Der Schatten des Schiffes, auf dem ich Minuten zuvor noch an Deck gestanden hatte, ist nur noch zu erahnen. Panik breitet sich in mir aus, mein Herz schlägt schneller und verbraucht dadurch mehr Sauerstoff. Auch meine Bewegungen werden hektischer, doch ich komme der Wasseroberfläche kein Stück näher. Der Bann den das Meer auf mich ausübte ist gebrochen und ich verfluche mich dafür, dass ich dem Sog nicht widerstehen konnte. Dieser Kampf dauert wie mir scheint, eine Ewigkeit. Ich drehe und wende mich, versuche irgendwie dem Unausweichlichen zu entkommen. Adrenalin schießt durch meine Adern, aber meine Bewegungen sind zu hektisch, zu unkoordiniert, da die Panik meine Sinne vernebelt. An meinem Sichtfeld tauchen die ersten Sternchen auf und ich weiß, dass ich nicht mehr lange durchhalten werde. Trotz des Adrenalins bringe ich einfach nicht genug Kraft auf um mich an die Oberfläche zu kämpfen. Ein Prickeln macht sich von meinen Füßen über die Unterschenkel bis hin zu den Oberschenkeln breit. Meine Beine sind wie gelähmt, ein weiteres Zeichen dafür, dass mein Körper aufgeben will. Das Prickeln ist nicht unangenehm, ein wenig wie tausend winzige Füßchen, die langsam nach oben krabbeln. Es sorgt dafür, dass ich das unausweichliche akzeptiere und mich der Dunkelheit hingebe, die sich langsam in meinem Kopf breit macht. Der letzte Atem verlässt meine Lunge, während das Prickeln in meinen Beinen einer angenehmen Wärme weicht. Meine Augen schließen sich und ich bin der Meinung, dass warme Arme meinen Körper umfangen, bevor ich mich der seichten Schwärze hingebe und mein Bewusstsein verliere.

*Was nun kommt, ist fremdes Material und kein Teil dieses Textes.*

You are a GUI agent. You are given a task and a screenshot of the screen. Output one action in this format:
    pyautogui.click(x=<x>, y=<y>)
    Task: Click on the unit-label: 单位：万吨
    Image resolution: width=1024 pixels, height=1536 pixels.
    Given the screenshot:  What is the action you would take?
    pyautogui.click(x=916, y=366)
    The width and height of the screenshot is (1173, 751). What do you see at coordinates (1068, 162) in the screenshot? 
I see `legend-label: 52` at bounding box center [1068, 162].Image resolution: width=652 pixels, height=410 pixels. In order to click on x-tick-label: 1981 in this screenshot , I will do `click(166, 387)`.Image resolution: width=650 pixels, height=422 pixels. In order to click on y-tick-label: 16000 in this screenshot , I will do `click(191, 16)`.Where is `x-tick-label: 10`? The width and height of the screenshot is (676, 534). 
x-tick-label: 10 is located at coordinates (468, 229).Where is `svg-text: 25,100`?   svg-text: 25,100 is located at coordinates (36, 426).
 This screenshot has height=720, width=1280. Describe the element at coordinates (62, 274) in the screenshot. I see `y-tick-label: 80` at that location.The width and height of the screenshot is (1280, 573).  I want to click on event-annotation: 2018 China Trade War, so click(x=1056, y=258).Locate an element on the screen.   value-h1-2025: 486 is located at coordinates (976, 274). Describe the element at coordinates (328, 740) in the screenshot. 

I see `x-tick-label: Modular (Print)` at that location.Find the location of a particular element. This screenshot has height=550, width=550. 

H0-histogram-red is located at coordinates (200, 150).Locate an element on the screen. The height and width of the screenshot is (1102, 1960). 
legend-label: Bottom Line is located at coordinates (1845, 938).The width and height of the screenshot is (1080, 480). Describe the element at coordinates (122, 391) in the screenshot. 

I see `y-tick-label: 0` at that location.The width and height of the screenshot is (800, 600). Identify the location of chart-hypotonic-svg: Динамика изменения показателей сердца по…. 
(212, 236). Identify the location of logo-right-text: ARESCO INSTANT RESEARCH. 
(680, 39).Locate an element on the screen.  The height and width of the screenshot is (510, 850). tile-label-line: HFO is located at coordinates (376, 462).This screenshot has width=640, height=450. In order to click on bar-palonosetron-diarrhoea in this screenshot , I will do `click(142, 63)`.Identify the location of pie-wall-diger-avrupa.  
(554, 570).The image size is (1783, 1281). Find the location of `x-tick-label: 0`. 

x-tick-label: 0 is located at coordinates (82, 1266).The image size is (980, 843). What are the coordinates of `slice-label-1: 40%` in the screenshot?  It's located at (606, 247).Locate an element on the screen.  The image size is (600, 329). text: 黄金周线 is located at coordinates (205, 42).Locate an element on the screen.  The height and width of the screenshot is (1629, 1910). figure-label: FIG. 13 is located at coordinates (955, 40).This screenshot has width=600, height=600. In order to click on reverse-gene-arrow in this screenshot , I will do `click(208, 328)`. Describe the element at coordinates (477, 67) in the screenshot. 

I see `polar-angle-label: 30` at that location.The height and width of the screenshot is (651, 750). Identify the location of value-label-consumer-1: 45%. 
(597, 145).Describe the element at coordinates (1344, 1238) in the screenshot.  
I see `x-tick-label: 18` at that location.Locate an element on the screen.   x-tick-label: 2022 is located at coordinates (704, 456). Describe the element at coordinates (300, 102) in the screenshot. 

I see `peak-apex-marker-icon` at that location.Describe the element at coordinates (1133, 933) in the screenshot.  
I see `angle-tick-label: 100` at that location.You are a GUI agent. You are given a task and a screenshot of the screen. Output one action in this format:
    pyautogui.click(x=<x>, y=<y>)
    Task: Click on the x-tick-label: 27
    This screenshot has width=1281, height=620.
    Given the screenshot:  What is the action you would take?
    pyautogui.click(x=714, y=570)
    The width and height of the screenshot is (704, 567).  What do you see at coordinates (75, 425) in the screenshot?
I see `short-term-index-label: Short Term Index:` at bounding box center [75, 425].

Es ist warm um mich herum, ein Gefühl von Geborgenheit durchströmt meinen Körper, bevor ein stechender Schmerz in meinem Kopf, mich endgültig zur Besinnung bringt. Das erste was mir klar wird ist: Ich bin nicht tot. Ich glaube nicht, dass ich solche Kopfschmerzen hätte, wenn mein Körper nicht mehr existieren würde. Stöhnend reibe ich mir die Stirn. Das Licht welches sich durch meine Augenlider einen Weg bahnt, trägt nicht gerade zu meinem Wohlbefinden bei. Dennoch versuche ich die Augen zu öffnen, denn ich will sehen, wem der

zweite Atem gehört, den ich neben mir höre. Vielleicht hat Gia mitbekommen, dass ich verschwunden war und jemanden zu Hilfe gerufen, oder einer der Offiziere an Deck des Schiffes, hat gesehen, wie ich ins Wasser gesprungen bin. Doch als mein Blick sich endlich klärt, schaue ich in die unglaublichsten Augen die ich je in meinem Leben gesehen habe. Das Türkis der Iris leuchtet und ist mit kleinen silbernen Sprenkeln durchsetzt, was es noch außergewöhnlicher macht. Die Augen gehören zu einem Mann. Ich kann an seiner Mimik nicht erkennen, ob seine Augenbrauen aus Besorgnis oder aus schlechter Laune heraus zusammengezogen sind. Er macht auf mich jedoch den Eindruck, als würde er immer grimmig drein schauen.